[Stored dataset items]
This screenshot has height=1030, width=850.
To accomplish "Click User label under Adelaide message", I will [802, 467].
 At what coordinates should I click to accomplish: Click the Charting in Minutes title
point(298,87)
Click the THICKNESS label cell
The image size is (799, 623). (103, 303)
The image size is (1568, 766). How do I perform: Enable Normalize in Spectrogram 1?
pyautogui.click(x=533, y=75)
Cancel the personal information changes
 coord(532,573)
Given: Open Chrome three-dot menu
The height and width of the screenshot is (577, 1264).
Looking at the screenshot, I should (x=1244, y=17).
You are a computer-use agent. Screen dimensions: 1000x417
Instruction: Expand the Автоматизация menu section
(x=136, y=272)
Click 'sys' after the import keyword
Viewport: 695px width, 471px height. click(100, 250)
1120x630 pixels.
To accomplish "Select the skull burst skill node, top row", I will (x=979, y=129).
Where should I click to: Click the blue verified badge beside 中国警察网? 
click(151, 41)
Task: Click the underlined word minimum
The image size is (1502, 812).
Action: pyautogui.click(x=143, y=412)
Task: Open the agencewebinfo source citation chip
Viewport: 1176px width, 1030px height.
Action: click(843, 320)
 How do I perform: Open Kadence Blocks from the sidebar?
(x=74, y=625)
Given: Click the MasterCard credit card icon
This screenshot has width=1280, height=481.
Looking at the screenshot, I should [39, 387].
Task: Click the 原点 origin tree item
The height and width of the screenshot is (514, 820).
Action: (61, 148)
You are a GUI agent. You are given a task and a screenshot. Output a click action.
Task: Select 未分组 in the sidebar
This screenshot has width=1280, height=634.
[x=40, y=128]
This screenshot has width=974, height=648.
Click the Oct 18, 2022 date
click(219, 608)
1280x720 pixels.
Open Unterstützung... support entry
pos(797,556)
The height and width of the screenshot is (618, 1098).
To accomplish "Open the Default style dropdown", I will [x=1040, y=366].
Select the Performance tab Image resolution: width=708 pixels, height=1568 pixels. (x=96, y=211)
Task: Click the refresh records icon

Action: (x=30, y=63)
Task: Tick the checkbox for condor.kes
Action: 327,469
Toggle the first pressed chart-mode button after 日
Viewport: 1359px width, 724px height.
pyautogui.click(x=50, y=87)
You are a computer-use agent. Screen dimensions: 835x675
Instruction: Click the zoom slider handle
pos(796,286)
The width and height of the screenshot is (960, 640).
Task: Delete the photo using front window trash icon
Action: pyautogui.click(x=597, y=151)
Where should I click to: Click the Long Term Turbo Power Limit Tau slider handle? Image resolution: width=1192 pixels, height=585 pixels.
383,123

▶ TASK
Every line above is to be transcribed exactly, with nothing missed.

▶ SOLUTION FOR THIS PROBLEM
This screenshot has height=1030, width=850.
To accomplish "Click User label under Adelaide message", I will [802, 467].
 At what coordinates should I click to accomplish: Click the Charting in Minutes title
point(298,87)
Click the THICKNESS label cell
The image size is (799, 623). (103, 303)
The image size is (1568, 766). How do I perform: Enable Normalize in Spectrogram 1?
pyautogui.click(x=533, y=75)
Cancel the personal information changes
 coord(532,573)
Given: Open Chrome three-dot menu
The height and width of the screenshot is (577, 1264).
Looking at the screenshot, I should (x=1244, y=17).
You are a computer-use agent. Screen dimensions: 1000x417
Instruction: Expand the Автоматизация menu section
(x=136, y=272)
Click 'sys' after the import keyword
Viewport: 695px width, 471px height. click(100, 250)
1120x630 pixels.
To accomplish "Select the skull burst skill node, top row", I will (x=979, y=129).
Where should I click to: Click the blue verified badge beside 中国警察网? 
click(151, 41)
Task: Click the underlined word minimum
The image size is (1502, 812).
Action: pyautogui.click(x=143, y=412)
Task: Open the agencewebinfo source citation chip
Viewport: 1176px width, 1030px height.
Action: click(843, 320)
 How do I perform: Open Kadence Blocks from the sidebar?
(x=74, y=625)
Given: Click the MasterCard credit card icon
This screenshot has width=1280, height=481.
Looking at the screenshot, I should [39, 387].
Task: Click the 原点 origin tree item
The height and width of the screenshot is (514, 820).
Action: (61, 148)
You are a GUI agent. You are given a task and a screenshot. Output a click action.
Task: Select 未分组 in the sidebar
This screenshot has width=1280, height=634.
[x=40, y=128]
This screenshot has width=974, height=648.
Click the Oct 18, 2022 date
click(219, 608)
1280x720 pixels.
Open Unterstützung... support entry
pos(797,556)
The height and width of the screenshot is (618, 1098).
To accomplish "Open the Default style dropdown", I will [x=1040, y=366].
Select the Performance tab Image resolution: width=708 pixels, height=1568 pixels. (x=96, y=211)
Task: Click the refresh records icon

Action: (x=30, y=63)
Task: Tick the checkbox for condor.kes
Action: 327,469
Toggle the first pressed chart-mode button after 日
Viewport: 1359px width, 724px height.
pyautogui.click(x=50, y=87)
You are a computer-use agent. Screen dimensions: 835x675
Instruction: Click the zoom slider handle
pos(796,286)
The width and height of the screenshot is (960, 640).
Task: Delete the photo using front window trash icon
Action: pyautogui.click(x=597, y=151)
Where should I click to: Click the Long Term Turbo Power Limit Tau slider handle? Image resolution: width=1192 pixels, height=585 pixels.
383,123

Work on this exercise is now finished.